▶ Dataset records
►
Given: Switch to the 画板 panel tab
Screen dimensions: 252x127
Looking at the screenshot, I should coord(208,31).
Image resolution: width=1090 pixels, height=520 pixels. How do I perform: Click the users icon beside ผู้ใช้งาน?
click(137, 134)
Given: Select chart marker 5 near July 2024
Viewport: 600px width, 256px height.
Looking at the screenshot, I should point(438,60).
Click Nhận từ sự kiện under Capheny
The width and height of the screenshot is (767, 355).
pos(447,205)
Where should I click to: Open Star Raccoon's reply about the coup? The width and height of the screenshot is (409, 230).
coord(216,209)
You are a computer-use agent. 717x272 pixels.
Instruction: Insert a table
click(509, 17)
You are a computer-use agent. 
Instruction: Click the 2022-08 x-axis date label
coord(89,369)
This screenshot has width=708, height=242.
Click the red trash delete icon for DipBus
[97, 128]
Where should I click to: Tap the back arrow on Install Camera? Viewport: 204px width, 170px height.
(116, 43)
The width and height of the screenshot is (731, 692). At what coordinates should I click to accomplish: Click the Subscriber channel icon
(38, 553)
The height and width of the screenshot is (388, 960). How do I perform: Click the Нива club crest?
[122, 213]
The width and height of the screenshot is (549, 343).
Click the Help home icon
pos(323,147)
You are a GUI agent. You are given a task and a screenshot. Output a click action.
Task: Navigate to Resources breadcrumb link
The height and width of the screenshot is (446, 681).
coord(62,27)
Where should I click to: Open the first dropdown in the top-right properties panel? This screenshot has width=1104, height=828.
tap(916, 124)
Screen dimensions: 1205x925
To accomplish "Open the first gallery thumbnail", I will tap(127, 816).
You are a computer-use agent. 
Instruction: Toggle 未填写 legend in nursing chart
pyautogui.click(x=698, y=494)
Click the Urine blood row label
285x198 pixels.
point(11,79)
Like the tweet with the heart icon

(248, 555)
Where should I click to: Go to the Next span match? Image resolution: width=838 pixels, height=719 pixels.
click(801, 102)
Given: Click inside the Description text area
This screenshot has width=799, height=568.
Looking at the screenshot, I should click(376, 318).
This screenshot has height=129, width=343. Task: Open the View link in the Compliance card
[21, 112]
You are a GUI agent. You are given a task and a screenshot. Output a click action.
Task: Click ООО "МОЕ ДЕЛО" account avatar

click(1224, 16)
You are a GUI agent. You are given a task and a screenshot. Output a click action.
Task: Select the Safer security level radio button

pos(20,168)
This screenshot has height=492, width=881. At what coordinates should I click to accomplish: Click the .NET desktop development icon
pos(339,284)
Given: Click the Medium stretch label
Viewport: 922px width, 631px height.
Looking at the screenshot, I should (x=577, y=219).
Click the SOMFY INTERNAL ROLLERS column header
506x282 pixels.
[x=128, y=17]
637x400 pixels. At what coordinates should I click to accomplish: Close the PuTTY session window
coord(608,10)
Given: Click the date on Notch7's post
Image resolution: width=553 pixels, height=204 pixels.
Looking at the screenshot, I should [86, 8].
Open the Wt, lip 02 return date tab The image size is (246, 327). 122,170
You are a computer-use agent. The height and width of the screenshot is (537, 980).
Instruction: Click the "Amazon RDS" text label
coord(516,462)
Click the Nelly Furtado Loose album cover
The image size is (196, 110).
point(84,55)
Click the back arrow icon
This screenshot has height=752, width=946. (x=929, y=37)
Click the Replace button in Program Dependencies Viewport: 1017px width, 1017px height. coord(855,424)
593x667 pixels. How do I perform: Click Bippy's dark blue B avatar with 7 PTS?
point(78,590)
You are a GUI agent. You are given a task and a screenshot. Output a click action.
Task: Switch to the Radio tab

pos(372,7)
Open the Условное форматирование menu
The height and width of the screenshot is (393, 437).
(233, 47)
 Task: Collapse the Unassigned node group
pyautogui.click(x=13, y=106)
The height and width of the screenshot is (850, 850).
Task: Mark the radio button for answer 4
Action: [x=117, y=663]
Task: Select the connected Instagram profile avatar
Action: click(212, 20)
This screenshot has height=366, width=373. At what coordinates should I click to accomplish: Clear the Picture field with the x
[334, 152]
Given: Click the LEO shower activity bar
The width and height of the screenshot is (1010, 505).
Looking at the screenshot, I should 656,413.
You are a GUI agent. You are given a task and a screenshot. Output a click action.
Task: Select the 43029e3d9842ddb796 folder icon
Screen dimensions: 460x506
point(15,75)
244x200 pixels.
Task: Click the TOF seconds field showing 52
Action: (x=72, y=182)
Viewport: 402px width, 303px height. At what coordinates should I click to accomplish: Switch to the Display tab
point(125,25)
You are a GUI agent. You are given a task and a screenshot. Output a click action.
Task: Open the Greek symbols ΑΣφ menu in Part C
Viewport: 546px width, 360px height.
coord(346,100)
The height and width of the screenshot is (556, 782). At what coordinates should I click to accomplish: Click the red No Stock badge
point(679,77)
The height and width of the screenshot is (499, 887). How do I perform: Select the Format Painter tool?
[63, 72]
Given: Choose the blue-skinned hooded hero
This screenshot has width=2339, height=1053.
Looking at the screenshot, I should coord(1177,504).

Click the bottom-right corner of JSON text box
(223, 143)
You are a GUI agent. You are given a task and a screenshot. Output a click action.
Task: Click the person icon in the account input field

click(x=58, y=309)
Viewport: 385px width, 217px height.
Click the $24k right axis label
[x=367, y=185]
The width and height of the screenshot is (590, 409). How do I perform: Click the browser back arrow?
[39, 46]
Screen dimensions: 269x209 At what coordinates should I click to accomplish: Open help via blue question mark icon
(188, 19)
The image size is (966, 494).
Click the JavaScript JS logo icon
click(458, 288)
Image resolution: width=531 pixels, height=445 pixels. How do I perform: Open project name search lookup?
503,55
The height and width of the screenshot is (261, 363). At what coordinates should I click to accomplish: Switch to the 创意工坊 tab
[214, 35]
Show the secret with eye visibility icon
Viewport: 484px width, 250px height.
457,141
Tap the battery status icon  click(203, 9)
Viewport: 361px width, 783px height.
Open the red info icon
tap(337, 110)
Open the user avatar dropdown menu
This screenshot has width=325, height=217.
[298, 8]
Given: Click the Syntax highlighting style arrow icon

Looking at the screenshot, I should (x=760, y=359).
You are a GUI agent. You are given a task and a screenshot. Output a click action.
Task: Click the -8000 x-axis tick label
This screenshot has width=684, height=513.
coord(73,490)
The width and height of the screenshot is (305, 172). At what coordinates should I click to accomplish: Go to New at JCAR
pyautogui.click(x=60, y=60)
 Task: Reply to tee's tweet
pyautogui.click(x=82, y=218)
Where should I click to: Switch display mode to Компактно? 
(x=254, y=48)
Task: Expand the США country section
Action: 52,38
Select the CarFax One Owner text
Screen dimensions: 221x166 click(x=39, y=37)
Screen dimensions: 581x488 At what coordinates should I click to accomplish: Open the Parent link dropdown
◄
▶ What is expected
Reproduce the records above with every character intact.

▶ Output
Given: Switch to the 画板 panel tab
Screen dimensions: 252x127
Looking at the screenshot, I should coord(208,31).
Image resolution: width=1090 pixels, height=520 pixels. How do I perform: Click the users icon beside ผู้ใช้งาน?
click(137, 134)
Given: Select chart marker 5 near July 2024
Viewport: 600px width, 256px height.
Looking at the screenshot, I should point(438,60).
Click Nhận từ sự kiện under Capheny
The width and height of the screenshot is (767, 355).
pos(447,205)
Where should I click to: Open Star Raccoon's reply about the coup? The width and height of the screenshot is (409, 230).
coord(216,209)
You are a computer-use agent. 717x272 pixels.
Instruction: Insert a table
click(509, 17)
You are a computer-use agent. 
Instruction: Click the 2022-08 x-axis date label
coord(89,369)
This screenshot has width=708, height=242.
Click the red trash delete icon for DipBus
[97, 128]
Where should I click to: Tap the back arrow on Install Camera? Viewport: 204px width, 170px height.
(116, 43)
The width and height of the screenshot is (731, 692). At what coordinates should I click to accomplish: Click the Subscriber channel icon
(38, 553)
The height and width of the screenshot is (388, 960). How do I perform: Click the Нива club crest?
[122, 213]
The width and height of the screenshot is (549, 343).
Click the Help home icon
pos(323,147)
You are a GUI agent. You are given a task and a screenshot. Output a click action.
Task: Navigate to Resources breadcrumb link
The height and width of the screenshot is (446, 681).
coord(62,27)
Where should I click to: Open the first dropdown in the top-right properties panel? This screenshot has width=1104, height=828.
tap(916, 124)
Screen dimensions: 1205x925
To accomplish "Open the first gallery thumbnail", I will tap(127, 816).
You are a computer-use agent. 
Instruction: Toggle 未填写 legend in nursing chart
pyautogui.click(x=698, y=494)
Click the Urine blood row label
285x198 pixels.
point(11,79)
Like the tweet with the heart icon

(248, 555)
Where should I click to: Go to the Next span match? Image resolution: width=838 pixels, height=719 pixels.
click(801, 102)
Given: Click inside the Description text area
This screenshot has width=799, height=568.
Looking at the screenshot, I should click(376, 318).
This screenshot has height=129, width=343. Task: Open the View link in the Compliance card
[21, 112]
You are a GUI agent. You are given a task and a screenshot. Output a click action.
Task: Click ООО "МОЕ ДЕЛО" account avatar

click(1224, 16)
You are a GUI agent. You are given a task and a screenshot. Output a click action.
Task: Select the Safer security level radio button

pos(20,168)
This screenshot has height=492, width=881. At what coordinates should I click to accomplish: Click the .NET desktop development icon
pos(339,284)
Given: Click the Medium stretch label
Viewport: 922px width, 631px height.
Looking at the screenshot, I should (x=577, y=219).
Click the SOMFY INTERNAL ROLLERS column header
506x282 pixels.
[x=128, y=17]
637x400 pixels. At what coordinates should I click to accomplish: Close the PuTTY session window
coord(608,10)
Given: Click the date on Notch7's post
Image resolution: width=553 pixels, height=204 pixels.
Looking at the screenshot, I should [86, 8].
Open the Wt, lip 02 return date tab The image size is (246, 327). 122,170
You are a computer-use agent. The height and width of the screenshot is (537, 980).
Instruction: Click the "Amazon RDS" text label
coord(516,462)
Click the Nelly Furtado Loose album cover
The image size is (196, 110).
point(84,55)
Click the back arrow icon
This screenshot has height=752, width=946. (x=929, y=37)
Click the Replace button in Program Dependencies Viewport: 1017px width, 1017px height. coord(855,424)
593x667 pixels. How do I perform: Click Bippy's dark blue B avatar with 7 PTS?
point(78,590)
You are a GUI agent. You are given a task and a screenshot. Output a click action.
Task: Switch to the Radio tab

pos(372,7)
Open the Условное форматирование menu
The height and width of the screenshot is (393, 437).
(233, 47)
 Task: Collapse the Unassigned node group
pyautogui.click(x=13, y=106)
The height and width of the screenshot is (850, 850).
Task: Mark the radio button for answer 4
Action: [x=117, y=663]
Task: Select the connected Instagram profile avatar
Action: click(212, 20)
This screenshot has height=366, width=373. At what coordinates should I click to accomplish: Clear the Picture field with the x
[334, 152]
Given: Click the LEO shower activity bar
The width and height of the screenshot is (1010, 505).
Looking at the screenshot, I should 656,413.
You are a GUI agent. You are given a task and a screenshot. Output a click action.
Task: Select the 43029e3d9842ddb796 folder icon
Screen dimensions: 460x506
point(15,75)
244x200 pixels.
Task: Click the TOF seconds field showing 52
Action: (x=72, y=182)
Viewport: 402px width, 303px height. At what coordinates should I click to accomplish: Switch to the Display tab
point(125,25)
You are a GUI agent. You are given a task and a screenshot. Output a click action.
Task: Open the Greek symbols ΑΣφ menu in Part C
Viewport: 546px width, 360px height.
coord(346,100)
The height and width of the screenshot is (556, 782). At what coordinates should I click to accomplish: Click the red No Stock badge
point(679,77)
The height and width of the screenshot is (499, 887). How do I perform: Select the Format Painter tool?
[63, 72]
Given: Choose the blue-skinned hooded hero
This screenshot has width=2339, height=1053.
Looking at the screenshot, I should coord(1177,504).

Click the bottom-right corner of JSON text box
(223, 143)
You are a GUI agent. You are given a task and a screenshot. Output a click action.
Task: Click the person icon in the account input field

click(x=58, y=309)
Viewport: 385px width, 217px height.
Click the $24k right axis label
[x=367, y=185]
The width and height of the screenshot is (590, 409). How do I perform: Click the browser back arrow?
[39, 46]
Screen dimensions: 269x209 At what coordinates should I click to accomplish: Open help via blue question mark icon
(188, 19)
The image size is (966, 494).
Click the JavaScript JS logo icon
click(458, 288)
Image resolution: width=531 pixels, height=445 pixels. How do I perform: Open project name search lookup?
503,55
The height and width of the screenshot is (261, 363). At what coordinates should I click to accomplish: Switch to the 创意工坊 tab
[214, 35]
Show the secret with eye visibility icon
Viewport: 484px width, 250px height.
457,141
Tap the battery status icon  click(203, 9)
Viewport: 361px width, 783px height.
Open the red info icon
tap(337, 110)
Open the user avatar dropdown menu
This screenshot has width=325, height=217.
[298, 8]
Given: Click the Syntax highlighting style arrow icon

Looking at the screenshot, I should (x=760, y=359).
You are a GUI agent. You are given a task and a screenshot. Output a click action.
Task: Click the -8000 x-axis tick label
This screenshot has width=684, height=513.
coord(73,490)
The width and height of the screenshot is (305, 172). At what coordinates should I click to accomplish: Go to New at JCAR
pyautogui.click(x=60, y=60)
 Task: Reply to tee's tweet
pyautogui.click(x=82, y=218)
Where should I click to: Switch display mode to Компактно? 
(x=254, y=48)
Task: Expand the США country section
Action: 52,38
Select the CarFax One Owner text
Screen dimensions: 221x166 click(x=39, y=37)
Screen dimensions: 581x488 At what coordinates should I click to accomplish: Open the Parent link dropdown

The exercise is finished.